=== TASK TO COMPLETE ===
Retype every line of this listing below with no changes.

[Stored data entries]
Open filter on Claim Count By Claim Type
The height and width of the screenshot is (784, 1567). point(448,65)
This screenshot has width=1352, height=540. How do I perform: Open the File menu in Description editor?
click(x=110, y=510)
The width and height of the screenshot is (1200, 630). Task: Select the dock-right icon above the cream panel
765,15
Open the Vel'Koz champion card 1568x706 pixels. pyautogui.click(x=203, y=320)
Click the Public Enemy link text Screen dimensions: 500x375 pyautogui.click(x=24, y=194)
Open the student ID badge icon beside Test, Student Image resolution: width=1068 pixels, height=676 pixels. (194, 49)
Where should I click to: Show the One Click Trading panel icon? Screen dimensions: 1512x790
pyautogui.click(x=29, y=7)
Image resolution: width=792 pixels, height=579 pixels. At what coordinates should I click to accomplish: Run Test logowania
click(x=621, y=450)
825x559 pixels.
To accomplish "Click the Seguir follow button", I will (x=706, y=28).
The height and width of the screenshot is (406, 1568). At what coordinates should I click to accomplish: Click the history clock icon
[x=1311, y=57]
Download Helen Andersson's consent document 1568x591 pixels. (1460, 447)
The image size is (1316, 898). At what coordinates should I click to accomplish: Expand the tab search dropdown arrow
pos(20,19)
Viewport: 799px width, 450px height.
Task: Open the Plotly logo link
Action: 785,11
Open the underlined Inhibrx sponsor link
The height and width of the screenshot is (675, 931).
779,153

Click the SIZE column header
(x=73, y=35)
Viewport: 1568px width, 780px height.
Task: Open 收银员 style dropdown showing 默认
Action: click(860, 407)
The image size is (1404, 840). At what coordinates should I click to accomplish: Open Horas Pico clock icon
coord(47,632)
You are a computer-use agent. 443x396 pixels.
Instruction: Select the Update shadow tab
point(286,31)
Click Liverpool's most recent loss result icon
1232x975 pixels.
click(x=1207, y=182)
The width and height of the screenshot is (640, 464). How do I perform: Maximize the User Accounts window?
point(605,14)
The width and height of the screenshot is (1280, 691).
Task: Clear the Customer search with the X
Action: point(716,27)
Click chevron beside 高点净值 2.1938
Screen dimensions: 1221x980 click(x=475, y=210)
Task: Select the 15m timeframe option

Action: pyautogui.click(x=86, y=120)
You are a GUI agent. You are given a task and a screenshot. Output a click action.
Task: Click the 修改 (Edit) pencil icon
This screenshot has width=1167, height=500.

=== TASK SOLUTION ===
Open filter on Claim Count By Claim Type
The height and width of the screenshot is (784, 1567). point(448,65)
This screenshot has width=1352, height=540. How do I perform: Open the File menu in Description editor?
click(x=110, y=510)
The width and height of the screenshot is (1200, 630). Task: Select the dock-right icon above the cream panel
765,15
Open the Vel'Koz champion card 1568x706 pixels. pyautogui.click(x=203, y=320)
Click the Public Enemy link text Screen dimensions: 500x375 pyautogui.click(x=24, y=194)
Open the student ID badge icon beside Test, Student Image resolution: width=1068 pixels, height=676 pixels. (194, 49)
Where should I click to: Show the One Click Trading panel icon? Screen dimensions: 1512x790
pyautogui.click(x=29, y=7)
Image resolution: width=792 pixels, height=579 pixels. At what coordinates should I click to accomplish: Run Test logowania
click(x=621, y=450)
825x559 pixels.
To accomplish "Click the Seguir follow button", I will (x=706, y=28).
The height and width of the screenshot is (406, 1568). At what coordinates should I click to accomplish: Click the history clock icon
[x=1311, y=57]
Download Helen Andersson's consent document 1568x591 pixels. (1460, 447)
The image size is (1316, 898). At what coordinates should I click to accomplish: Expand the tab search dropdown arrow
pos(20,19)
Viewport: 799px width, 450px height.
Task: Open the Plotly logo link
Action: 785,11
Open the underlined Inhibrx sponsor link
The height and width of the screenshot is (675, 931).
779,153

Click the SIZE column header
(x=73, y=35)
Viewport: 1568px width, 780px height.
Task: Open 收银员 style dropdown showing 默认
Action: click(860, 407)
The image size is (1404, 840). At what coordinates should I click to accomplish: Open Horas Pico clock icon
coord(47,632)
You are a computer-use agent. 443x396 pixels.
Instruction: Select the Update shadow tab
point(286,31)
Click Liverpool's most recent loss result icon
1232x975 pixels.
click(x=1207, y=182)
The width and height of the screenshot is (640, 464). How do I perform: Maximize the User Accounts window?
point(605,14)
The width and height of the screenshot is (1280, 691).
Task: Clear the Customer search with the X
Action: point(716,27)
Click chevron beside 高点净值 2.1938
Screen dimensions: 1221x980 click(x=475, y=210)
Task: Select the 15m timeframe option

Action: pyautogui.click(x=86, y=120)
You are a GUI agent. You are given a task and a screenshot. Output a click action.
Task: Click the 修改 (Edit) pencil icon
This screenshot has width=1167, height=500.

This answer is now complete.